● Required tasks:
#1 Answer these questions about the worked solution, one per line:
(a) In step 1, which variable is x_2 defined to be?
(b) What is y'' equal to in "Rearranged Equation 2"?
(c) In the alternative answer, which variable does u_3 stand for?
#2 Give the title of each numbered step in the worked solution, in order, without the step numbers.

::: Reading text

Question

In Problems 1 through 16, transform the given differential equation or system into an equivalent system of first-order differential equations.$$x^{\prime \prime}+3 x^{\prime}+4 x-2 y=0, y^{\prime \prime}+2 y^{\prime}-3 x+y=\cos t$$

Answer

**step1 Introduce New Variables**

To transform the given system of second-order differential equations into a system of first-order differential equations, we introduce new variables for the dependent variables and their first derivatives. This allows us to reduce the order of the derivatives.

Let $$x_1 = x$$

Let $$x_2 = x'$$

Let $$y_1 = y$$

Let $$y_2 = y'$$

**step2 Express First Derivatives of New Variables**

Based on the definitions of our new variables, we can immediately express the first derivatives of $$x_1$$ and $$y_1$$ in terms of the other new variables.

$$x_1' = x' = x_2$$

$$y_1' = y' = y_2$$

**step3 Rearrange Original Equations to Solve for Second Derivatives**

Now, we take the original second-order differential equations and rearrange them to isolate the second derivatives ($$x''$$ and $$y''$$) on one side. This prepares them for substitution with our new variables.

Original Equation 1: $$x^{\prime \prime}+3 x^{\prime}+4 x-2 y=0$$

Rearranged Equation 1: $$x^{\prime \prime} = -3 x^{\prime}-4 x+2 y$$

Original Equation 2: $$y^{\prime \prime}+2 y^{\prime}-3 x+y=\cos t$$

Rearranged Equation 2: $$y^{\prime \prime} = -2 y^{\prime}+3 x-y+\cos t$$

**step4 Substitute New Variables into Rearranged Equations**

Substitute the newly defined variables ($$x_1, x_2, y_1, y_2$$) into the rearranged equations. This converts the second-order derivatives into first-order derivatives of our new variables.

From $$x^{\prime \prime} = -3 x^{\prime}-4 x+2 y$$, we substitute to get:

$$x_2' = -3 x_2 - 4 x_1 + 2 y_1$$

From $$y^{\prime \prime} = -2 y^{\prime}+3 x-y+\cos t$$, we substitute to get:

$$y_2' = -2 y_2 + 3 x_1 - y_1 + \cos t$$

**step5 Formulate the System of First-Order Equations**

Combine all the first-order equations derived in the previous steps to form the complete equivalent system of first-order differential equations.

$$x_1' = x_2$$

$$x_2' = -4 x_1 - 3 x_2 + 2 y_1$$

$$y_1' = y_2$$

$$y_2' = 3 x_1 - y_1 - 2 y_2 + \cos t$$

Alternative answer

Answer: Let $u_1 = x$, $u_2 = x'$, $u_3 = y$, and $u_4 = y'$.
Then the system of first-order differential equations is:
$u_1' = u_2$
$u_2' = -4u_1 - 3u_2 + 2u_3$
$u_3' = u_4$
$u_4' = 3u_1 - u_3 - 2u_4 + \cos(t)$ Explain
This is a question about transforming higher-order differential equations into a system of first-order differential equations . The solving step is:

Wow, these equations look pretty big with those double prime marks! But my teacher showed us a super neat trick to make them easier to work with, especially if you want to solve them with a computer or something!

::::::
::: Data provided

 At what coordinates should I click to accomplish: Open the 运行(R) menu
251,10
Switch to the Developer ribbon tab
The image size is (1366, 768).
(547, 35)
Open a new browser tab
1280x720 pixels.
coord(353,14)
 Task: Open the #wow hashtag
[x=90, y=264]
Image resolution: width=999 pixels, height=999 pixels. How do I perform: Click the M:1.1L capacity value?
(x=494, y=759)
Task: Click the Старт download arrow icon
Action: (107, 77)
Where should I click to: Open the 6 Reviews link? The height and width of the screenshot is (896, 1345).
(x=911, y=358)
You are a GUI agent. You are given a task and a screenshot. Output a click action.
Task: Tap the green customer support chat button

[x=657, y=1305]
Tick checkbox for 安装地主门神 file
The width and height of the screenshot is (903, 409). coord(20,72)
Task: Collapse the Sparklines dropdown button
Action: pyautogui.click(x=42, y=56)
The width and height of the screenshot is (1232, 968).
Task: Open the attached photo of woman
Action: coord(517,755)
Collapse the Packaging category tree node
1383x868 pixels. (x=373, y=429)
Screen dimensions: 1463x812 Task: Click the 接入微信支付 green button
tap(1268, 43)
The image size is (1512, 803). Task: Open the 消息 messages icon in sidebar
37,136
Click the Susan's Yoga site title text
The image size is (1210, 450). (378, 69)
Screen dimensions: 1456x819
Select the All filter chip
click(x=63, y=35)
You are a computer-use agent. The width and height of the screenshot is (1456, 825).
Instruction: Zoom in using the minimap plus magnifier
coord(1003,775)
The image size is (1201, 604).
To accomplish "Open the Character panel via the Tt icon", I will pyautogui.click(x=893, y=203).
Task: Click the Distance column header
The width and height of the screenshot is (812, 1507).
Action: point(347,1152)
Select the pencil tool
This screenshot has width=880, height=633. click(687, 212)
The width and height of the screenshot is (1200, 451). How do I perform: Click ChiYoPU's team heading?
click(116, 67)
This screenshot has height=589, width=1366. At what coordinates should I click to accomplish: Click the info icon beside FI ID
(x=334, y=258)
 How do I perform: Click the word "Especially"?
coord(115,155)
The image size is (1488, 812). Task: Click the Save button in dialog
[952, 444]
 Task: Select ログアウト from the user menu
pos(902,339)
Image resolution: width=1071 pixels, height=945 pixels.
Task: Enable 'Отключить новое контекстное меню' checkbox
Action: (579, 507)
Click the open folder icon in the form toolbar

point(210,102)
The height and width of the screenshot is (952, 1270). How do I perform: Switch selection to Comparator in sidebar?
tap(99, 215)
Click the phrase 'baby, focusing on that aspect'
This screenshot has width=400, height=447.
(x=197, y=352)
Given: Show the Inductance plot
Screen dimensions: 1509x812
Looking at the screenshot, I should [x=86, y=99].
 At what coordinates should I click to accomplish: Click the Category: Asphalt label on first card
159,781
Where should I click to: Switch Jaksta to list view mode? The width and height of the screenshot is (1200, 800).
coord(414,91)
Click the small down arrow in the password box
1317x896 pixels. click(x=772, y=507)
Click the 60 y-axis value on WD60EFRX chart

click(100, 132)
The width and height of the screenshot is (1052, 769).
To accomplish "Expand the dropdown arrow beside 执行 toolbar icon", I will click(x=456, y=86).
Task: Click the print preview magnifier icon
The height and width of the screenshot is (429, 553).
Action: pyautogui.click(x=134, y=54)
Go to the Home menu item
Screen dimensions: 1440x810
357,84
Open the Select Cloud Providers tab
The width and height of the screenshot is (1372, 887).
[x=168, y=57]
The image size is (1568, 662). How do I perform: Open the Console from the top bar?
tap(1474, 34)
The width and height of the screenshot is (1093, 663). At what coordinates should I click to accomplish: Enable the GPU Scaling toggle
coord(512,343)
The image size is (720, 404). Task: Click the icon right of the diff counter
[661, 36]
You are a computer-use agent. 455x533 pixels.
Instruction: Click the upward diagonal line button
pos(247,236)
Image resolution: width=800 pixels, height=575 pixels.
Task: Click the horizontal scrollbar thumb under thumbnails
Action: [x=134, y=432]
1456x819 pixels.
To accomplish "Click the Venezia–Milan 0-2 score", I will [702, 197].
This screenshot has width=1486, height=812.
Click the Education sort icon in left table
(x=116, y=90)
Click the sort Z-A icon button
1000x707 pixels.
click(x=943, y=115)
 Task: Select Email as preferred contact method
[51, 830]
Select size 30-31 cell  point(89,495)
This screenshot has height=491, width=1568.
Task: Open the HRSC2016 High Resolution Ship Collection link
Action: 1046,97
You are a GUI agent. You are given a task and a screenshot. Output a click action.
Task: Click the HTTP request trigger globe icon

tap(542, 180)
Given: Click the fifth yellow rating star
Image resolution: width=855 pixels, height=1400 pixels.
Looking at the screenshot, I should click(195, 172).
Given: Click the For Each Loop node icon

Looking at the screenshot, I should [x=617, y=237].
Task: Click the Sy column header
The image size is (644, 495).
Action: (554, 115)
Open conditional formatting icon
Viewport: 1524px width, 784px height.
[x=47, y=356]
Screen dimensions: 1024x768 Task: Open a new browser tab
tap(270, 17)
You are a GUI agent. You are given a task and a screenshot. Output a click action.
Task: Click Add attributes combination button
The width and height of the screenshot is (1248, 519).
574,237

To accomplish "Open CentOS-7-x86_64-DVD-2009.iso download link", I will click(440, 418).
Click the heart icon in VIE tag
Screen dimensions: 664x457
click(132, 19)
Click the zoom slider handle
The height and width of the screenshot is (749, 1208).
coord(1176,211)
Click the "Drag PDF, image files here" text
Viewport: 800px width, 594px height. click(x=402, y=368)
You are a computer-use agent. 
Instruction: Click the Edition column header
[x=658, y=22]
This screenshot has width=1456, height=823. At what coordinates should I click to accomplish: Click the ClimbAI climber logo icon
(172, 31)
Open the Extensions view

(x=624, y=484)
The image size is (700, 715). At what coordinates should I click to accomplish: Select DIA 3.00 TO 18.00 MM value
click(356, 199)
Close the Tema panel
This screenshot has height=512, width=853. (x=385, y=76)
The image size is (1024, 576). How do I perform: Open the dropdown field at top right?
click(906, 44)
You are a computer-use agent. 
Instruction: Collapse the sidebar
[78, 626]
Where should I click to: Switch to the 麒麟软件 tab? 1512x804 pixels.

::::::

● Answer list:
#1
(a) x'
(b) y'' = -2y' + 3x - y + cos t
(c) y

#2
Introduce New Variables
Express First Derivatives of New Variables
Rearrange Original Equations to Solve for Second Derivatives
Substitute New Variables into Rearranged Equations
Formulate the System of First-Order Equations